After the ceremony, the officiant signs the license and returns it to the clerk’s office for recording. If the license expires before the ceremony happens, the couple must start over and pay the fee again.

Legal Realities Married Minors Face

This is where most people considering a minor marriage don’t look closely enough, and it’s where the most serious problems arise. Marriage is a contract, and minors generally have limited capacity to manage their own legal affairs. Getting married doesn’t automatically resolve that tension in every state.

Difficulty Leaving the Marriage

A married minor who wants to leave may face obstacles that adults never encounter. Depending on the state, a minor may not be able to file for divorce on their own, petition for a protective order independently, or retain an attorney without a parent’s involvement. Domestic violence shelters may not accept minors, and youth shelters typically limit stays to a few days. Friends or family members who take in a minor leaving a marriage could potentially face charges for harboring a runaway or contributing to the delinquency of a minor. 1Congress.gov. S.4990 – Child Marriage Prevention Act of 2024

A minor who tries to find independent housing faces the additional problem that, in many states, minors cannot be held to contracts they enter. That means landlords are often unwilling to rent to them. The marriage itself may not fix this if the state doesn’t treat married minors as fully emancipated.
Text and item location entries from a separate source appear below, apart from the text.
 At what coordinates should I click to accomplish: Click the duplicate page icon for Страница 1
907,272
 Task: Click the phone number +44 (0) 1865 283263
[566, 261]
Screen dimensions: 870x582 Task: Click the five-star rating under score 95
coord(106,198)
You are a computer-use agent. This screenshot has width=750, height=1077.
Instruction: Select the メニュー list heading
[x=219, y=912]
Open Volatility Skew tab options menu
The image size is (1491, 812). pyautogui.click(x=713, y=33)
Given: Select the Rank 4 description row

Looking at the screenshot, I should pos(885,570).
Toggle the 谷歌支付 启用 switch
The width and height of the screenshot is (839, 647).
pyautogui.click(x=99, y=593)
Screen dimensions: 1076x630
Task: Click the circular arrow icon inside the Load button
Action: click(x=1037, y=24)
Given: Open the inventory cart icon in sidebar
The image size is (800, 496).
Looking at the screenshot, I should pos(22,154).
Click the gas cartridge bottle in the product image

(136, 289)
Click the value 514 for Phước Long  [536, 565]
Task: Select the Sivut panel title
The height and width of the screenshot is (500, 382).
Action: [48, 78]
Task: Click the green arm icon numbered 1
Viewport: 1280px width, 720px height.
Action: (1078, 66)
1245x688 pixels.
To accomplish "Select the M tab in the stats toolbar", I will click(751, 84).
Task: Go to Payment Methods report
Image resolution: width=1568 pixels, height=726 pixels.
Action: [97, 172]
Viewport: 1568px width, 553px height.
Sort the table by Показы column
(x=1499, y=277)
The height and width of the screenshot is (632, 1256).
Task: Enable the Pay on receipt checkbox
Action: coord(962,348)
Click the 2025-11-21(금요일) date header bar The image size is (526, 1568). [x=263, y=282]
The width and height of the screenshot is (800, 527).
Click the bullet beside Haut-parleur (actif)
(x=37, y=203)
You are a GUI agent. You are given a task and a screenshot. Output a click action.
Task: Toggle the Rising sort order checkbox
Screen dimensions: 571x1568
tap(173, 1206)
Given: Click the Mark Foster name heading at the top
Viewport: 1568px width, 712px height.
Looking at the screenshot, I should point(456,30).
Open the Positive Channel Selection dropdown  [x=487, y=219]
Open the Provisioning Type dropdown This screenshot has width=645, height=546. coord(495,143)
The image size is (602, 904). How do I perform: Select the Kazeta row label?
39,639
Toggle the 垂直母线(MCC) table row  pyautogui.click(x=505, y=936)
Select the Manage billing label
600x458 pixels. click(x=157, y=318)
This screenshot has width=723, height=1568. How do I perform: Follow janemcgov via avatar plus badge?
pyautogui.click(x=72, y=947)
Tax and Dependency Implications

Your filing status for federal taxes is based on whether you’re married on the last day of the tax year. A married minor must file as either married filing jointly or married filing separately. 2Internal Revenue Service. Filing Status Parents generally cannot claim a married child as a dependent if that child files a joint return, unless the joint return was filed solely to claim a refund of withheld taxes or estimated payments. 3Internal Revenue Service. Publication 501 (2025), Dependents, Standard Deduction, and Filing Information For families who rely on the dependent’s tax benefits, this can be a meaningful financial shift that catches everyone off guard.

Annulment of Underage Marriages

Marriages entered into by someone below the legal age are generally treated as voidable rather than automatically void. The difference matters: a void marriage is treated as if it never existed, while a voidable marriage remains legally valid until a court declares otherwise. In most states, someone must actually petition for an annulment for the marriage to be dissolved on the basis of underage status.

Who can file for that annulment varies. In some states, the underage party, their parent, or their guardian can petition the court. The judge then considers the circumstances, including whether the now-older party has continued the relationship voluntarily after reaching the age of majority. Courts have discretion here, and an annulment is not guaranteed just because one party was underage at the time of the ceremony. If a couple stays together and neither party seeks an annulment after both reach adulthood, many states consider the marriage ratified.

The practical takeaway: an underage marriage doesn’t unravel on its own. Someone has to actively seek a court order, and the window for doing so on the basis of age alone can close once the minor reaches adulthood.

No Federal Minimum Marriage Age

There is no federal law setting a minimum marriage age in the United States. Marriage law is left entirely to the states, which is why the rules vary so dramatically. Federal law does intersect with marriage in specific contexts, most notably immigration. Visa petitions involving a spouse or fiancé generally require both parties to be at least 18, and proposed federal legislation would further tighten those requirements. 1Congress.gov. S.4990 – Child Marriage Prevention Act of 2024

The Child Marriage Prevention Act, introduced in Congress in 2024, would prohibit the use of any federally owned or controlled property to facilitate a marriage unless both parties are at least 18. It would also direct the Department of Justice to develop a model state statute banning child marriage. The bill had not been enacted as of this writing, but it reflects growing federal interest in establishing a national floor that states currently lack.